Federal law requires you to maintain basic payroll records for each household employee: full name, Social Security number, address, total hours worked each week, total wages paid each week, and any amounts claimed for board or lodging. No specific form is required — a spreadsheet works fine — but you must keep the records for at least three years.21eCFR. 29 CFR 552.110 – Recordkeeping Requirements The IRS recommends holding employment tax records for at least four years after the due date of the return or the date the tax was paid, whichever is later.1Internal Revenue Service. Publication 926 (2026), Household Employer’s Tax Guide

If your employee works a fixed schedule, you can use a standing schedule document and just note exceptions when hours differ. The employee can track their own hours and submit the record to you — you don’t have to stand over them with a clipboard — but maintaining accurate records is ultimately your responsibility.

Tax Benefits for Household Employers

Paying legally does come with a financial upside. Two federal tax benefits partially offset the cost of employing a nanny or caregiver, and many families overlook both of them.

The Child and Dependent Care Tax Credit lets you claim a credit for expenses you pay for the care of a qualifying child under age 13 (or a disabled dependent) so that you and your spouse can work. Qualifying expenses include wages paid to your household employee. You claim this credit on Form 2441, which you file with your tax return.22Internal Revenue Service. Instructions for Form 2441 The credit percentage and maximum eligible expenses depend on your income and the number of qualifying individuals.

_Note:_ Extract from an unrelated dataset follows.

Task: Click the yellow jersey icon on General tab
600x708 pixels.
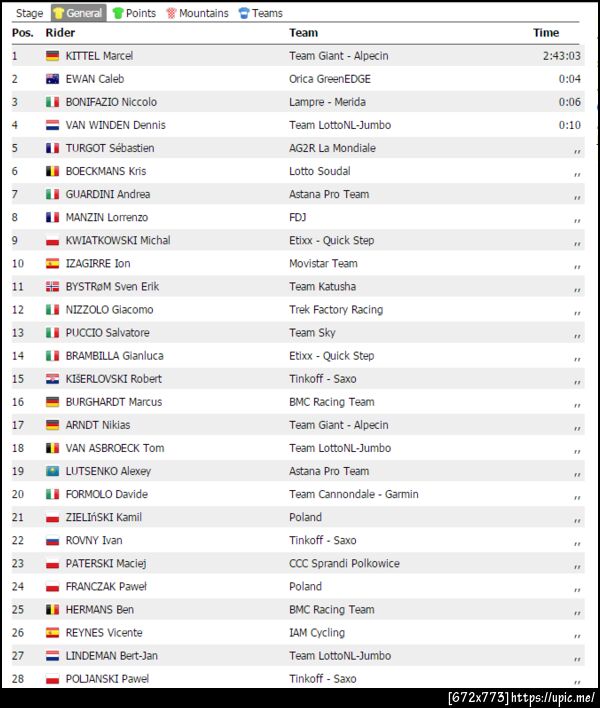Action: pos(58,13)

If your employer offers a Dependent Care Flexible Spending Account (DCFSA), you can set aside up to $7,500 per year in pretax dollars (or $3,750 if married filing separately) to pay for qualifying care expenses for 2026.23FSAFEDS. Dependent Care FSA The tax savings from a DCFSA often exceed what the credit provides at higher income levels. You cannot claim the credit on the same dollars you run through a DCFSA, so compare the two options before deciding how to split your expenses.

Neither benefit is available if you pay your worker under the table. That is the most common and most expensive mistake families make — they think they’re saving money by skipping payroll taxes, and they forfeit tax benefits that would have covered much of the cost.

Penalties for Non-Compliance

The consequences of ignoring nanny tax obligations come from both federal and state agencies, and they compound quickly.

On the federal side, failing to file Schedule H or furnish W-2 forms on time triggers penalties that depend on how late you are and how many forms are affected. Intentionally disregarding the filing requirements results in substantially higher penalties than a late but good-faith filing. Beyond filing penalties, the IRS can assess the unpaid taxes plus interest and an underpayment penalty for each quarter you should have been making estimated tax payments to cover the household employment tax liability.24Internal Revenue Service. Instructions for Schedule H (2025)

California adds its own layer. The EDD imposes a 15% penalty on late payroll tax deposits plus ongoing interest, and a separate penalty if your quarterly return is more than 60 days late. Misclassifying an employee as an independent contractor can result in additional penalties per worker, and the amounts escalate sharply for repeat offenses. In extreme cases involving intentional evasion, the EDD can refer the matter for criminal prosecution.

The practical risk goes beyond formal penalties. If your nanny files for unemployment or disability benefits and the EDD has no record of your account, the state will open an investigation. Back taxes, penalties, and interest assessed at that point are almost always more than the original tax would have cost.